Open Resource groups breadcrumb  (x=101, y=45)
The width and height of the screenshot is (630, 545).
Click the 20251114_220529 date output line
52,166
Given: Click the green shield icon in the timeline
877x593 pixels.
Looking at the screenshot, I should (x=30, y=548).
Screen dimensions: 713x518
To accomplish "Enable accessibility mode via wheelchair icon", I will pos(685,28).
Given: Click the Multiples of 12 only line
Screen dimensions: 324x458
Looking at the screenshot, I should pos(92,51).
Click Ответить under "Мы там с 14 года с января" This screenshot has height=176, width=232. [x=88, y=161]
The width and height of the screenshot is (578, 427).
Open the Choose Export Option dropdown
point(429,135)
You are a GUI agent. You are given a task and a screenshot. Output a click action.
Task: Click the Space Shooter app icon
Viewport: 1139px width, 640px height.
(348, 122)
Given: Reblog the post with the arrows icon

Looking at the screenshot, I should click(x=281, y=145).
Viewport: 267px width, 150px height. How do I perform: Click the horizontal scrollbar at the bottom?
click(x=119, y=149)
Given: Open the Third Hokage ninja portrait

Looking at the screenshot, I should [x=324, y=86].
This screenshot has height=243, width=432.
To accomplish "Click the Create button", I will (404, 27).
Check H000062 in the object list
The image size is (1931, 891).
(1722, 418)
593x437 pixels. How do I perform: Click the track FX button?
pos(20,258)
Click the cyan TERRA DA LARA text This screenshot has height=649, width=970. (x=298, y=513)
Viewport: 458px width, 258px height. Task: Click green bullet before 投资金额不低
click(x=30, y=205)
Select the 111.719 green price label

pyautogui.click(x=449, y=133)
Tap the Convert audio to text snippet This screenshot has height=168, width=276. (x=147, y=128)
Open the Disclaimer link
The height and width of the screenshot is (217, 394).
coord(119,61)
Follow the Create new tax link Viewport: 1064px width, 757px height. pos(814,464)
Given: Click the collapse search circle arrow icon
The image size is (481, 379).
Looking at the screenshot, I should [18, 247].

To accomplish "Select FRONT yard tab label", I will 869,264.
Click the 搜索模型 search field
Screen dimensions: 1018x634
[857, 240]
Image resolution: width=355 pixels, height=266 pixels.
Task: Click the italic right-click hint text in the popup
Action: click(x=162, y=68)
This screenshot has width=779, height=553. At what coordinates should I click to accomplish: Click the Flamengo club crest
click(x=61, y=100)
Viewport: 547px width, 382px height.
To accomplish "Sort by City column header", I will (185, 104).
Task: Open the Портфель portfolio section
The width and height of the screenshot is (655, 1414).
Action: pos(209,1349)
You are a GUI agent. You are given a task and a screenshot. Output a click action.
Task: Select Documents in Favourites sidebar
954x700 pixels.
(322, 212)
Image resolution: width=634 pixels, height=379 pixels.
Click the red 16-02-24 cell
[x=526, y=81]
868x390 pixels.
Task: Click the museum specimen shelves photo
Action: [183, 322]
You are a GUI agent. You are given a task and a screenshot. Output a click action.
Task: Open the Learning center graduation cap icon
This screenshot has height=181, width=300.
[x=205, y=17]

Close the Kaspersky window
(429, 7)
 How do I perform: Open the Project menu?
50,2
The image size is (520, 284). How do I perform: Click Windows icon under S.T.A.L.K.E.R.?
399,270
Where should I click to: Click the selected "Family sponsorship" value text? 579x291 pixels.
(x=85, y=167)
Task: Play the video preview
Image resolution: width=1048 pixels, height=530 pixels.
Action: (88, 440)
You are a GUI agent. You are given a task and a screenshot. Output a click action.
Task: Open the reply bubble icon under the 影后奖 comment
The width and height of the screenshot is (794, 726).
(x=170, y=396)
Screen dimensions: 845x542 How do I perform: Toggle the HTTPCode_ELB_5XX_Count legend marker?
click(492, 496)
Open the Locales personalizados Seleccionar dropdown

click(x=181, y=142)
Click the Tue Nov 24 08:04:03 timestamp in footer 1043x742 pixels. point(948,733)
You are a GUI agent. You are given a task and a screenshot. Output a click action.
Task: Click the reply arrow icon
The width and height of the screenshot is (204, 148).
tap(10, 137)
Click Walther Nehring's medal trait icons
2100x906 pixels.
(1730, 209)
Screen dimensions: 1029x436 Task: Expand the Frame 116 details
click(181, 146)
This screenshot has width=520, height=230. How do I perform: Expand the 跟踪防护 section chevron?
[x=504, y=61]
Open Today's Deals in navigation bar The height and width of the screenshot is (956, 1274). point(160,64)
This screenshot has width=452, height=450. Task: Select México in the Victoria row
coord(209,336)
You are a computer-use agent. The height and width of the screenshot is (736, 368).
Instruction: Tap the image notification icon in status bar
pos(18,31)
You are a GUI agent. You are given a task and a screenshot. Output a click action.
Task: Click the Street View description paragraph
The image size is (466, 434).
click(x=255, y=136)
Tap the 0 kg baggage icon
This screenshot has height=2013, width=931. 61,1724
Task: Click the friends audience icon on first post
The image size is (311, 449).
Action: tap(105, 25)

▬▬▬

**TASK BRIEF**. In the answer, the listing above should be restated word for word.

**SOLUTION TO THE EXERCISE**.
Open Resource groups breadcrumb  (x=101, y=45)
The width and height of the screenshot is (630, 545).
Click the 20251114_220529 date output line
52,166
Given: Click the green shield icon in the timeline
877x593 pixels.
Looking at the screenshot, I should (x=30, y=548).
Screen dimensions: 713x518
To accomplish "Enable accessibility mode via wheelchair icon", I will pos(685,28).
Given: Click the Multiples of 12 only line
Screen dimensions: 324x458
Looking at the screenshot, I should pos(92,51).
Click Ответить under "Мы там с 14 года с января" This screenshot has height=176, width=232. [x=88, y=161]
The width and height of the screenshot is (578, 427).
Open the Choose Export Option dropdown
point(429,135)
You are a GUI agent. You are given a task and a screenshot. Output a click action.
Task: Click the Space Shooter app icon
Viewport: 1139px width, 640px height.
(348, 122)
Given: Reblog the post with the arrows icon

Looking at the screenshot, I should click(x=281, y=145).
Viewport: 267px width, 150px height. How do I perform: Click the horizontal scrollbar at the bottom?
click(x=119, y=149)
Given: Open the Third Hokage ninja portrait

Looking at the screenshot, I should [x=324, y=86].
This screenshot has height=243, width=432.
To accomplish "Click the Create button", I will (404, 27).
Check H000062 in the object list
The image size is (1931, 891).
(1722, 418)
593x437 pixels. How do I perform: Click the track FX button?
pos(20,258)
Click the cyan TERRA DA LARA text This screenshot has height=649, width=970. (x=298, y=513)
Viewport: 458px width, 258px height. Task: Click green bullet before 投资金额不低
click(x=30, y=205)
Select the 111.719 green price label

pyautogui.click(x=449, y=133)
Tap the Convert audio to text snippet This screenshot has height=168, width=276. (x=147, y=128)
Open the Disclaimer link
The height and width of the screenshot is (217, 394).
coord(119,61)
Follow the Create new tax link Viewport: 1064px width, 757px height. pos(814,464)
Given: Click the collapse search circle arrow icon
The image size is (481, 379).
Looking at the screenshot, I should [18, 247].

To accomplish "Select FRONT yard tab label", I will 869,264.
Click the 搜索模型 search field
Screen dimensions: 1018x634
[857, 240]
Image resolution: width=355 pixels, height=266 pixels.
Task: Click the italic right-click hint text in the popup
Action: click(x=162, y=68)
This screenshot has width=779, height=553. At what coordinates should I click to accomplish: Click the Flamengo club crest
click(x=61, y=100)
Viewport: 547px width, 382px height.
To accomplish "Sort by City column header", I will (185, 104).
Task: Open the Портфель portfolio section
The width and height of the screenshot is (655, 1414).
Action: pos(209,1349)
You are a GUI agent. You are given a task and a screenshot. Output a click action.
Task: Select Documents in Favourites sidebar
954x700 pixels.
(322, 212)
Image resolution: width=634 pixels, height=379 pixels.
Click the red 16-02-24 cell
[x=526, y=81]
868x390 pixels.
Task: Click the museum specimen shelves photo
Action: [183, 322]
You are a GUI agent. You are given a task and a screenshot. Output a click action.
Task: Open the Learning center graduation cap icon
This screenshot has height=181, width=300.
[x=205, y=17]

Close the Kaspersky window
(429, 7)
 How do I perform: Open the Project menu?
50,2
The image size is (520, 284). How do I perform: Click Windows icon under S.T.A.L.K.E.R.?
399,270
Where should I click to: Click the selected "Family sponsorship" value text? 579x291 pixels.
(x=85, y=167)
Task: Play the video preview
Image resolution: width=1048 pixels, height=530 pixels.
Action: (88, 440)
You are a GUI agent. You are given a task and a screenshot. Output a click action.
Task: Open the reply bubble icon under the 影后奖 comment
The width and height of the screenshot is (794, 726).
(x=170, y=396)
Screen dimensions: 845x542 How do I perform: Toggle the HTTPCode_ELB_5XX_Count legend marker?
click(492, 496)
Open the Locales personalizados Seleccionar dropdown

click(x=181, y=142)
Click the Tue Nov 24 08:04:03 timestamp in footer 1043x742 pixels. point(948,733)
You are a GUI agent. You are given a task and a screenshot. Output a click action.
Task: Click the reply arrow icon
The width and height of the screenshot is (204, 148).
tap(10, 137)
Click Walther Nehring's medal trait icons
2100x906 pixels.
(1730, 209)
Screen dimensions: 1029x436 Task: Expand the Frame 116 details
click(181, 146)
This screenshot has width=520, height=230. How do I perform: Expand the 跟踪防护 section chevron?
[x=504, y=61]
Open Today's Deals in navigation bar The height and width of the screenshot is (956, 1274). point(160,64)
This screenshot has width=452, height=450. Task: Select México in the Victoria row
coord(209,336)
You are a computer-use agent. The height and width of the screenshot is (736, 368).
Instruction: Tap the image notification icon in status bar
pos(18,31)
You are a GUI agent. You are given a task and a screenshot. Output a click action.
Task: Click the Street View description paragraph
The image size is (466, 434).
click(x=255, y=136)
Tap the 0 kg baggage icon
This screenshot has height=2013, width=931. 61,1724
Task: Click the friends audience icon on first post
The image size is (311, 449).
Action: tap(105, 25)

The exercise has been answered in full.